The most common failure. An improvement team identifies a problem, identifies a solution, and implements it — without a specific aim statement (Question 1) or a pre-specified outcome measure and statistical test (Question 2). The change is implemented with enthusiasm. Data is collected informally. A narrative is constructed retrospectively. The programme is reported as successful. No one can say whether the outcome improved, by how much, or whether it was caused by the change. This is not quality improvement. It is quality activity.
Question 2 is answered with a process measure: “we will know the change is an improvement when compliance reaches 80%.” Compliance reaching 80% tells you the change is being delivered. It does not tell you whether delivery produced the intended outcome.
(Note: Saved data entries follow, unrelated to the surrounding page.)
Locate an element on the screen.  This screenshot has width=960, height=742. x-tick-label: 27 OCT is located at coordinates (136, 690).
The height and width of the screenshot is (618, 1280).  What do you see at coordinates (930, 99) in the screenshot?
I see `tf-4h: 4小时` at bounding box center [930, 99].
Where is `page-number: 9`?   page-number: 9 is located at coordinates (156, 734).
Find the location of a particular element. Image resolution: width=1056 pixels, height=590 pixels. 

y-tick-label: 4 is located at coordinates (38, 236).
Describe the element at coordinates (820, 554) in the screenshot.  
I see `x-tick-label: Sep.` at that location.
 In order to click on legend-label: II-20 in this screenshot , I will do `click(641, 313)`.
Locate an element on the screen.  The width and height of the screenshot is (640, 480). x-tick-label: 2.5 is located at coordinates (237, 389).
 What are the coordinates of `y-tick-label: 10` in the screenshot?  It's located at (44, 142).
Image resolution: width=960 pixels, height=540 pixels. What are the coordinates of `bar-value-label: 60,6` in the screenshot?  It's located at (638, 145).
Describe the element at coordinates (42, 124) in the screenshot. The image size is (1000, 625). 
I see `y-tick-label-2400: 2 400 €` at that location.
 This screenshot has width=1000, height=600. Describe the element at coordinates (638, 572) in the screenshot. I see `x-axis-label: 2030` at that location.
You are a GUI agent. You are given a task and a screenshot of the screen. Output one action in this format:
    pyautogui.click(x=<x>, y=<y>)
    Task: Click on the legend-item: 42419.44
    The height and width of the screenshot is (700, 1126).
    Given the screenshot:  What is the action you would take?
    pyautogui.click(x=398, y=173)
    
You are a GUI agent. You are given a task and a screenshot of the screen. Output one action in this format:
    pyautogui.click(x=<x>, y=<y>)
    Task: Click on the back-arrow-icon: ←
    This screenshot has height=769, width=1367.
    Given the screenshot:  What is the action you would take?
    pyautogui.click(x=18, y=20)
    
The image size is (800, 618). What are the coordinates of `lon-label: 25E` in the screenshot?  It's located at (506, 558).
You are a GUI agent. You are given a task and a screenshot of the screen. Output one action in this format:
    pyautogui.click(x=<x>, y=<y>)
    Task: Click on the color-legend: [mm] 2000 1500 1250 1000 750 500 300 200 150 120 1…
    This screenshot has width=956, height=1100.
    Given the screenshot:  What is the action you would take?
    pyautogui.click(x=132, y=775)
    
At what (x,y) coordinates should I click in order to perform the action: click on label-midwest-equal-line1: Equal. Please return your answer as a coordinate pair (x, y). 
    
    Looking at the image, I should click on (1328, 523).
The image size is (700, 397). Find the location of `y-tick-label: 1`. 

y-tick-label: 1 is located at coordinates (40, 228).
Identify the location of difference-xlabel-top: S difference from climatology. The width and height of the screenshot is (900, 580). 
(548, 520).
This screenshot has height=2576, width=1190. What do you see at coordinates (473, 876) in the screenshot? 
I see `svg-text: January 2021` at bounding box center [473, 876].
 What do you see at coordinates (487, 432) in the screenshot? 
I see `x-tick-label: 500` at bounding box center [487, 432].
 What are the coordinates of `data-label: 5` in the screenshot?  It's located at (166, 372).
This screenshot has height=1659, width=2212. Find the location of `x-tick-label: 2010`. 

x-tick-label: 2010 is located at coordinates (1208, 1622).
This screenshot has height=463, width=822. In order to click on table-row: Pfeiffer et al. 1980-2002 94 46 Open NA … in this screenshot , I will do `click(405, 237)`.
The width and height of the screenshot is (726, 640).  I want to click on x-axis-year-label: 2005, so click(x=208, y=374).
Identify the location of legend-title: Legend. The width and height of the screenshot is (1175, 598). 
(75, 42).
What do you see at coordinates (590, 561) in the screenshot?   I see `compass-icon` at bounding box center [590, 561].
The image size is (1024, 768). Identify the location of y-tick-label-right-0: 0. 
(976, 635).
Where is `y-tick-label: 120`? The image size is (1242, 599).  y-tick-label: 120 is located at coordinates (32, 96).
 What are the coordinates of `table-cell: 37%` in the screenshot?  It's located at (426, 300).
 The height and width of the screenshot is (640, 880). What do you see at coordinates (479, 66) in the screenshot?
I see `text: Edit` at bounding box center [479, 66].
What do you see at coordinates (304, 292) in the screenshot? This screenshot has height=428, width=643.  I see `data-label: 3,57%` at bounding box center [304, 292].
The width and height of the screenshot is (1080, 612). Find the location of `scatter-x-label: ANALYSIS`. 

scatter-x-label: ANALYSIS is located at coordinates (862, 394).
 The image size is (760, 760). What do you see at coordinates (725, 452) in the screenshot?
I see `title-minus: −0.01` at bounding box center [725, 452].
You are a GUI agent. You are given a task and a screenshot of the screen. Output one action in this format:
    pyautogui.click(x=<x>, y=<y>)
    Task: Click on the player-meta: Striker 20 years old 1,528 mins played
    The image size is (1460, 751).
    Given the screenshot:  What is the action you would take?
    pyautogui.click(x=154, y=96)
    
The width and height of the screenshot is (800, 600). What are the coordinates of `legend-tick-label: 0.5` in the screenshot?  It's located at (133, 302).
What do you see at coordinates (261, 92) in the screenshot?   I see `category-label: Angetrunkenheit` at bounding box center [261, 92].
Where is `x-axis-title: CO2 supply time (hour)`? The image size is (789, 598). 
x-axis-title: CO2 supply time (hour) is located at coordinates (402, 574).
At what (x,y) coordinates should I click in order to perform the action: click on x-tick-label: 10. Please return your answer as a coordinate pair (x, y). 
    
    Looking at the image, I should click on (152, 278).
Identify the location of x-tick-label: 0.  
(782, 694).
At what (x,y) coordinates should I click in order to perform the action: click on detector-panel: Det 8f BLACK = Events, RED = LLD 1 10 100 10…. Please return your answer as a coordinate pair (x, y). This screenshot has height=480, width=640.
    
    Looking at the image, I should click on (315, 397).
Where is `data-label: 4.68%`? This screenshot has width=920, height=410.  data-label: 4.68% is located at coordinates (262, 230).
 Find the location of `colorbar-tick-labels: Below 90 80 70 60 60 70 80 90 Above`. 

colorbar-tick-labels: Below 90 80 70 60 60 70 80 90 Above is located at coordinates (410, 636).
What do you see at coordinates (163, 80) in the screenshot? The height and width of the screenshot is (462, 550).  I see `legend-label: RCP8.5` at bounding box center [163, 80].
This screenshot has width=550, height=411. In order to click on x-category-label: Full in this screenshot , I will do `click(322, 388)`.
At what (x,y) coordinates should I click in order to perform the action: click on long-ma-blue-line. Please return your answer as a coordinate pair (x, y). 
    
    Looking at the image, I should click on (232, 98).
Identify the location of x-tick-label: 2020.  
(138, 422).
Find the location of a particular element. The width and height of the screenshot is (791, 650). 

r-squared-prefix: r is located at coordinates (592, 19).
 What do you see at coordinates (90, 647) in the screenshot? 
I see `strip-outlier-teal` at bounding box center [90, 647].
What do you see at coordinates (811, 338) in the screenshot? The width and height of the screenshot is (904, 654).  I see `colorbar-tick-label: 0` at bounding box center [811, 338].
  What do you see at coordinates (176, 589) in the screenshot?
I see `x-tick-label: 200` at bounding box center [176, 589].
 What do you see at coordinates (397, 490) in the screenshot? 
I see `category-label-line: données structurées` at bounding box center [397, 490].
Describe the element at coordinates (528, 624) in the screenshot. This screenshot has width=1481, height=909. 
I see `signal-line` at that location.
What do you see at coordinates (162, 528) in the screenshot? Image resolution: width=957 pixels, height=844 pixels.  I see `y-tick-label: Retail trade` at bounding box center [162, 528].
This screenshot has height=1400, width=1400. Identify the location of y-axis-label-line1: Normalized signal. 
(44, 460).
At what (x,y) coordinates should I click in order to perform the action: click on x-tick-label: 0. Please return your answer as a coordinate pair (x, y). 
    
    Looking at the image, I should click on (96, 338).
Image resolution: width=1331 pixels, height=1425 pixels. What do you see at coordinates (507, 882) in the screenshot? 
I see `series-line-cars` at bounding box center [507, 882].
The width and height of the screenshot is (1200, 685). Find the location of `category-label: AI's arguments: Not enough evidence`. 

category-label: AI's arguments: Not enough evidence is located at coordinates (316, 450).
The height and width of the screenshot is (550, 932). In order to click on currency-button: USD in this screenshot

The three measure types are not interchangeable. Using a process measure as a proxy for an outcome measure produces confident reporting on the wrong question. See the Sepsis Six for the clearest example.
PDSA cycles are run sequentially — Plan, Do, then straight to Act — without completing the Study phase. The results are not compared to the prediction. The prediction, if one was made, is forgotten. The Act phase proceeds on the basis of impressions rather than evidence. This is the failure Deming described as management by experience rather than management by knowledge: decisions made from the result of the last cycle rather than from the accumulated learning of all cycles.
A small-scale PDSA cycle produces promising results. The change is immediately scaled to the whole organisation or system without running additional cycles to confirm the finding at wider scale and in different contexts. The promising result was noise, or context-specific, or the product of a particularly engaged team in a particular setting. At full scale, the effect disappears — but by then the change is embedded, the budget is committed, and the governance reporting has already claimed success. The repeated cycles structure exists precisely to prevent this. Each cycle should confirm the previous finding before scale increases.